2. Decisions Often Require Cross-Functional Buy-In
Campaigns, narratives, rebrands, crisis responses and the day-to-day activities that drive marketing success cannot be executed in isolation. Someone needs to negotiate alignment between functions with different incentives and constraints.
That negotiation is influence work.
Influence as a Leadership Skill
As marketing teams mature, influence becomes a leadership competency. Not because influence is inherently “soft,” but because it governs how work moves through complex systems.
Leadership in this context becomes less about issuing direction and more about creating the conditions for clarity, alignment, and momentum.
What I find interesting is that many early-career marketers imagine leadership as decision-making, when the reality is that much of leadership is decision-shaping. Influence sits inside that distinction.
Influence and Psychological Safety
Influence also depends on how safe people feel to express uncertainty, voice concerns, or disagree. When the environment lacks psychological safety, influence collapses into politics. But when safety is present, influence supports better decisions by allowing diverse perspectives to surface before commitments are made.

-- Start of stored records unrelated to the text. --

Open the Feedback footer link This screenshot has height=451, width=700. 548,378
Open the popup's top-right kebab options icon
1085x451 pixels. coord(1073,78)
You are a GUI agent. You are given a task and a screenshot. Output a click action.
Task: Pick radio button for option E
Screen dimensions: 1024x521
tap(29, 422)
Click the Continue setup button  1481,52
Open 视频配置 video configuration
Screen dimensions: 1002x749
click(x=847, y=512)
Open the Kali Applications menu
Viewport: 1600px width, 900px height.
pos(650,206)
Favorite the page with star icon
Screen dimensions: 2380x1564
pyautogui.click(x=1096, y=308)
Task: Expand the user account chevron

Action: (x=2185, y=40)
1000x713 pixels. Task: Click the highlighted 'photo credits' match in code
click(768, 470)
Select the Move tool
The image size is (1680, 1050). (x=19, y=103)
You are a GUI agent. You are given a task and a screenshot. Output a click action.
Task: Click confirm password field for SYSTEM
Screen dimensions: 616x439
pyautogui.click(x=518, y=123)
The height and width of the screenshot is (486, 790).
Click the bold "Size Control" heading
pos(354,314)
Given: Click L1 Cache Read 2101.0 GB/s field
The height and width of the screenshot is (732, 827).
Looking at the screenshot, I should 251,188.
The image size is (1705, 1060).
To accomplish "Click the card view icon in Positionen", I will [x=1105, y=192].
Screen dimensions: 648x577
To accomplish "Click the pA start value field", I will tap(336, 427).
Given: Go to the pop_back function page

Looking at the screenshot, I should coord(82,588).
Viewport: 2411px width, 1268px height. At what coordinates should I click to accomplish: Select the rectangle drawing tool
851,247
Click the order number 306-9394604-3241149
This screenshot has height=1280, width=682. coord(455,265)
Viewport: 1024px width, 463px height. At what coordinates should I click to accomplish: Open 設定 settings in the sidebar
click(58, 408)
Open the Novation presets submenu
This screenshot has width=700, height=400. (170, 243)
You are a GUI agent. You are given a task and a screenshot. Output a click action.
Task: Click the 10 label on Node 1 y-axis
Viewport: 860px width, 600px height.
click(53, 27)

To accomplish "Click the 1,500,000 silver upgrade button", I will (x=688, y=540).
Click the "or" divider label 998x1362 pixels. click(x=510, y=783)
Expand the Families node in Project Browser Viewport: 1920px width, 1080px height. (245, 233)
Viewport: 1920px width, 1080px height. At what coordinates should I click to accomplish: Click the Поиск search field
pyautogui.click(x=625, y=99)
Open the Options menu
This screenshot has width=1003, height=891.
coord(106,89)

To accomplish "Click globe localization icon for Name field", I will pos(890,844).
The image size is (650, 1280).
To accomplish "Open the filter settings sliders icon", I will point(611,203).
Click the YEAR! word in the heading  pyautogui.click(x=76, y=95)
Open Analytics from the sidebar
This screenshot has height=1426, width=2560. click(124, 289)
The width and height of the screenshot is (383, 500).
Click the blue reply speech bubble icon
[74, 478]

Marketing and comms teams often play a quiet role in shaping that safety by modelling curiosity, clarifying ambiguity, and asking non-threatening questions that reveal assumptions.
It’s not always labelled as leadership, but it functions as such.
The Limits of Influence
Of course, influence is not a substitute for authority. There are times when authority needs to be exercised clearly, for example in a crisis situation, when decisions need to be made quickly and aligned centrally.
But the limitation of influence actually reinforces its strategic value in normal operating conditions. When authority is sparse or distributed, influence becomes the balancing mechanism that enables progress.
Teaching Influence
One of the peculiarities of influence as a skill is that it is rarely taught explicitly. Most people learn through observation, feedback, frustration, and trial and error. Yet influence can be developed intentionally through:
understanding objectives
thoughtfully considering and refining language
building trust
strengthening listening abilities
adjusting timing
articulating purpose
reminding those involved of shared goals.
These are practical, coachable skills, and can be learned over time.
The Future of Influence in Our Field
The trajectory for marketing and comms means being more integrated, more strategic, more cross-functional, more accountable, and more constrained. Which means that influence is only becoming more central to the work.
As AI scales execution and optimisation, the uniquely human work will be that which involves judgement, negotiation, risk interpretation, and translating across teams.
That is influence.
If you strengthened your influence skills by 10%, where would it create the biggest shift in your work?